En ouverture, le fondateur de Consonews, Nabil Taoufik, a insisté sur les effets sociaux d’une évolution des moyens de paiement. Il a également rappelé que cette transformation devait rester centrée sur les besoins du citoyen.
L’ouverture du marché de l’acquisition monétique et l’arrivée de nouveaux opérateurs ont occupé une place importante dans les échanges. Pour Ismail Bellali, directeur général d’Unipay, cette évolution n’a pas encore produit une hausse spectaculaire des volumes. Le développement du réseau d’acceptation auprès des commerçants constitue, selon lui, la prochaine étape décisive.

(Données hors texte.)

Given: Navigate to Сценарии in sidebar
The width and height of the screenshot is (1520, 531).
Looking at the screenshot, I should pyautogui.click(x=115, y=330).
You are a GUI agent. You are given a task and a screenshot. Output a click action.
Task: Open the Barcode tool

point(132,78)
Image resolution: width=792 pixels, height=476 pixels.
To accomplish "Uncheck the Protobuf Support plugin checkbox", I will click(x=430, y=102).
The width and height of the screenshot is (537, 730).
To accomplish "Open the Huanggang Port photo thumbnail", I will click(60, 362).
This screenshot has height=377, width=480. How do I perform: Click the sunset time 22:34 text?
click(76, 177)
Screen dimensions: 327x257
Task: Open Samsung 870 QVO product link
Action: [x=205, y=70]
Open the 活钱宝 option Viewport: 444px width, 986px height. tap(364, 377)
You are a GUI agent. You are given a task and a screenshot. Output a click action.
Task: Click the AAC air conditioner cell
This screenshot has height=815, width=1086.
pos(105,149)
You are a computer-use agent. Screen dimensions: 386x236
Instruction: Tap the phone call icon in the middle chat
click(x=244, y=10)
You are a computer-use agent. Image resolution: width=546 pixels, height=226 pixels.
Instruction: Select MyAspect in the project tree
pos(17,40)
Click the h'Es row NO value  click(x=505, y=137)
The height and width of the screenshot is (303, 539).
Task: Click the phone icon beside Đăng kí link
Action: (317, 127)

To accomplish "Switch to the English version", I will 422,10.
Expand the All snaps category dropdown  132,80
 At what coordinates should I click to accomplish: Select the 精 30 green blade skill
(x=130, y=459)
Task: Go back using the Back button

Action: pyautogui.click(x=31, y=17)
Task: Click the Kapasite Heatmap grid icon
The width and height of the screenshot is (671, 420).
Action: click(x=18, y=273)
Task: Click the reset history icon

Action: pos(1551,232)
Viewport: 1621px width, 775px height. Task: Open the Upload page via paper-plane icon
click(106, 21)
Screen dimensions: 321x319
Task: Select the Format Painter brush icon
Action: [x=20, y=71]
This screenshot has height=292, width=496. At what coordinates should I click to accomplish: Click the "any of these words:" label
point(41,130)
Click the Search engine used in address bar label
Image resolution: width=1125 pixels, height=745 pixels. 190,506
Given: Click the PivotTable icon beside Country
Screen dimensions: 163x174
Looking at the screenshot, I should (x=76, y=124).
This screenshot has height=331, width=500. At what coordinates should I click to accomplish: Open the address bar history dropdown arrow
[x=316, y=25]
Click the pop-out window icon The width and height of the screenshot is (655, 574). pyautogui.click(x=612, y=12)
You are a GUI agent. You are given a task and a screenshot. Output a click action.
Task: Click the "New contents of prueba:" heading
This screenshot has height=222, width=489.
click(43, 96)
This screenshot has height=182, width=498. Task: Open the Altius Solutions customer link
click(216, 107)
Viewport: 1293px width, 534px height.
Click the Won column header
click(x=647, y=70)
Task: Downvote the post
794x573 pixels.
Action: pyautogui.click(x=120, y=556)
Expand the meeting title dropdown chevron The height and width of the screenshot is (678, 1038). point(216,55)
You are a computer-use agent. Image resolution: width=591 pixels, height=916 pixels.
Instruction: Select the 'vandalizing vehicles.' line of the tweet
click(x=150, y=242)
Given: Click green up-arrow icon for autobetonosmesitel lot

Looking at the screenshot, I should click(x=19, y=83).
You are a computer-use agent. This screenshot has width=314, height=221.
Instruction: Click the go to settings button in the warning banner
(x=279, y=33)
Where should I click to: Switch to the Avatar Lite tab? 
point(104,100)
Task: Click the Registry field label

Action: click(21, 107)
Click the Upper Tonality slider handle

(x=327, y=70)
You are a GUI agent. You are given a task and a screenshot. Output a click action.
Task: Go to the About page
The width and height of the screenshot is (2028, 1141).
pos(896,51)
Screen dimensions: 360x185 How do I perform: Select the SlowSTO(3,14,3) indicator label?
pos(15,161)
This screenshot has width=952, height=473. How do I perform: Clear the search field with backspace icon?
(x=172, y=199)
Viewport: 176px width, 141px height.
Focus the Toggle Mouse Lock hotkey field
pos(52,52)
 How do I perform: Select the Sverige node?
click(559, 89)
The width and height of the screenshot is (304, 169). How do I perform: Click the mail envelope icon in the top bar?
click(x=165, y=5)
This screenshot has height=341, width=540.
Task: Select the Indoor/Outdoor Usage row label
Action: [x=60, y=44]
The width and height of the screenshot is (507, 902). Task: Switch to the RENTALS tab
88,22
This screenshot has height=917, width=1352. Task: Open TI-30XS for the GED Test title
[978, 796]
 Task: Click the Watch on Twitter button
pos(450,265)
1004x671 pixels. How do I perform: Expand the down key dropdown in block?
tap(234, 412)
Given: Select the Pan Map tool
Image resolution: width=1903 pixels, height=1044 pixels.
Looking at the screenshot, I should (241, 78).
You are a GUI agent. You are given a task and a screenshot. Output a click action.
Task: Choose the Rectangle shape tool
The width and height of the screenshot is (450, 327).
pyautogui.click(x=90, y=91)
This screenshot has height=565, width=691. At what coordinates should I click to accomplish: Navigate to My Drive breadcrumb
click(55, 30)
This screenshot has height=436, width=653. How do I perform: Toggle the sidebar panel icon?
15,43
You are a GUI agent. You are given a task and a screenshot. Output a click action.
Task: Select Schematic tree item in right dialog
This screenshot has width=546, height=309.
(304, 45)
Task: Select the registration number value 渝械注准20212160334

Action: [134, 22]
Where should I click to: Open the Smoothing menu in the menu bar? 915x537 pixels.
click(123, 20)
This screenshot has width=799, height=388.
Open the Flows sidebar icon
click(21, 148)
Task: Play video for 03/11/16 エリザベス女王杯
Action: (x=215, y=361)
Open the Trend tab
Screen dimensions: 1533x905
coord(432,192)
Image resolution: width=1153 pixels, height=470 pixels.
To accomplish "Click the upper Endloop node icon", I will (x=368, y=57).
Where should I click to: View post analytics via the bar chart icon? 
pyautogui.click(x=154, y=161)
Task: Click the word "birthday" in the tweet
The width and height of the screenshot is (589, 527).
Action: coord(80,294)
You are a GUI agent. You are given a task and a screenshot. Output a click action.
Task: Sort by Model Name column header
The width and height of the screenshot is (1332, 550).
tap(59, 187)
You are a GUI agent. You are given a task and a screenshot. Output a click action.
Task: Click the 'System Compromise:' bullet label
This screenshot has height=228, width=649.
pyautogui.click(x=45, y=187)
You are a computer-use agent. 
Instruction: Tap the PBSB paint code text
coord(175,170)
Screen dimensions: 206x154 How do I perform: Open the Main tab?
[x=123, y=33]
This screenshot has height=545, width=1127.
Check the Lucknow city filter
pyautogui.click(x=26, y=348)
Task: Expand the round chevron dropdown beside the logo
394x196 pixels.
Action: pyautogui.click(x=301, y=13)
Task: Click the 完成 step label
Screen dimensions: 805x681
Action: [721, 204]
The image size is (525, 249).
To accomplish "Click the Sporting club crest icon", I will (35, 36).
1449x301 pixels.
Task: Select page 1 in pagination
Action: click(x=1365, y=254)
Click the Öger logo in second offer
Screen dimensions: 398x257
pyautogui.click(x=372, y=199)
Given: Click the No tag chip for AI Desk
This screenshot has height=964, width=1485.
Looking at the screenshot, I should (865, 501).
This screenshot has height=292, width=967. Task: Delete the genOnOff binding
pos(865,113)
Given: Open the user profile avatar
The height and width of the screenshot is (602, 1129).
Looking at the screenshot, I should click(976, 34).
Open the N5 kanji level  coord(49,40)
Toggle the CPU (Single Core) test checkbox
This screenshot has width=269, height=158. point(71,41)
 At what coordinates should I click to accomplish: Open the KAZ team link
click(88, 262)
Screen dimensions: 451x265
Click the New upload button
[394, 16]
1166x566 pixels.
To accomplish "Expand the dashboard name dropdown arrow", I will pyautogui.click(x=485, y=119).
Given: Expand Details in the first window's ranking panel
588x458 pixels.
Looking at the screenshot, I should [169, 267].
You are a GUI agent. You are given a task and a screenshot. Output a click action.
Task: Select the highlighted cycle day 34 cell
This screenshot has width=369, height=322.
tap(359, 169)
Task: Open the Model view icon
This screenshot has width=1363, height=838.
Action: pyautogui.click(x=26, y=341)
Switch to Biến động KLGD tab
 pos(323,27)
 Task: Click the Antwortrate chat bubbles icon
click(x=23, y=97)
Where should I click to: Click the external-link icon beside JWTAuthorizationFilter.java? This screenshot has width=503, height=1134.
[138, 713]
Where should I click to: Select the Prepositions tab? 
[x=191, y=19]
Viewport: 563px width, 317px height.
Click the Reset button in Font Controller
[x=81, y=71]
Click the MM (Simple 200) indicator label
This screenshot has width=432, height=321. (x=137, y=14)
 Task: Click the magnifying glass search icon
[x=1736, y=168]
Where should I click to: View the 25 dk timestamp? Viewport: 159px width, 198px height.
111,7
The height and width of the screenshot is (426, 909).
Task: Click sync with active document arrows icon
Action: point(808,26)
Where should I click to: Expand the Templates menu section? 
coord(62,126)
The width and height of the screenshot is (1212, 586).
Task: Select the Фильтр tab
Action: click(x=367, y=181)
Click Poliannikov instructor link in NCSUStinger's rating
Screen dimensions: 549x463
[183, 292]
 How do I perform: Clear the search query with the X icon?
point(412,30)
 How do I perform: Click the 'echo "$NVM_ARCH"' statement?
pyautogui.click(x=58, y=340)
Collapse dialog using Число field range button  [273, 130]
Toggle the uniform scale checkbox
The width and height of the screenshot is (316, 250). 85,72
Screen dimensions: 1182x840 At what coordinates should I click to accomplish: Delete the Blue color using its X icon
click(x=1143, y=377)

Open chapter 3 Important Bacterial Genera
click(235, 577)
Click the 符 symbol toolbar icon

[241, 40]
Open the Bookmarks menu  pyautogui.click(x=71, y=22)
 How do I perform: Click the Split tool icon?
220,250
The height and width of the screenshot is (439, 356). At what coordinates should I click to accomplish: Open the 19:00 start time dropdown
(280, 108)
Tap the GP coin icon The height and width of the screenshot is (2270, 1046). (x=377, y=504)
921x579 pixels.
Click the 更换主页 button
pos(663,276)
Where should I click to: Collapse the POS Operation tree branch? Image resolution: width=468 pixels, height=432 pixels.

Bank Al-Maghrib poursuit de son côté une stratégie destinée à accélérer le recours aux moyens de paiement électroniques. Mohammed Adnane Boutaib, responsable du service Études et Projets, a toutefois relevé que les espèces restent fortement ancrées dans les pratiques quotidiennes des consommateurs marocains.
La confiance apparaît comme l’autre condition majeure de cette transition. Mohamed Bourazza, directeur Compliance Groupe chez HPS, a présenté la conformité comme un outil de sécurisation des usages et d’amélioration de la performance. Cette approche doit permettre de mieux intégrer les attentes de l’utilisateur dans la conception des services.
Le président de la Fédération nationale des associations du consommateur, Madih Ouadi, a appelé à renforcer la concurrence, la transparence dans la gestion des litiges et la cybersécurité. La protection des utilisateurs doit, selon lui, progresser au même rythme que la diversification des offres.
Les débats ont également souligné le rôle central de l’expérience proposée au moment du paiement. Zakia Eddariy, directrice générale de CDM Pay, estime que le recul du cash dépendra de la capacité des consommateurs à régler leurs achats par carte dans un nombre beaucoup plus large de commerces.
Cette exigence ne repose pas seulement sur la disponibilité des équipements. Elle suppose aussi des solutions simples, rapides et discrètes. Hazim Sebbata, directeur général de ScreenEdge, a rappelé que la technologie ne crée réellement de la valeur que lorsqu’elle facilite le parcours de l’utilisateur sans le rendre plus complexe.
L’accompagnement des commerçants et du public reste donc indispensable. Jaouad Dabounou, professeur spécialiste de l’intelligence artificielle à l’Université Hassan Ier, considère que les obstacles au développement du paiement digital sont aujourd’hui davantage culturels que techniques.
Le coût réel de l’utilisation des espèces a également été évoqué. Moulay Ahmed Ouazzani, membre du directoire de Damane Payment chargé du pôle monétique, estime que les dépenses liées à la gestion du cash restent largement sous-évaluées.
La maîtrise des infrastructures constitue enfin un enjeu stratégique. Mehdi Ouadou, directeur des opérations de Switch Al Maghrib, a souligné l’importance de leur gouvernance pour préserver la souveraineté du système national de paiement.
Les discussions tenues lors du Moroccan Consumer Day montrent que le secteur a franchi plusieurs étapes en matière de réglementation et de concurrence. La réussite de la prochaine phase dépendra désormais de l’élargissement du réseau d’acceptation, de la confiance accordée aux solutions proposées et de leur capacité à répondre simplement aux besoins des citoyens.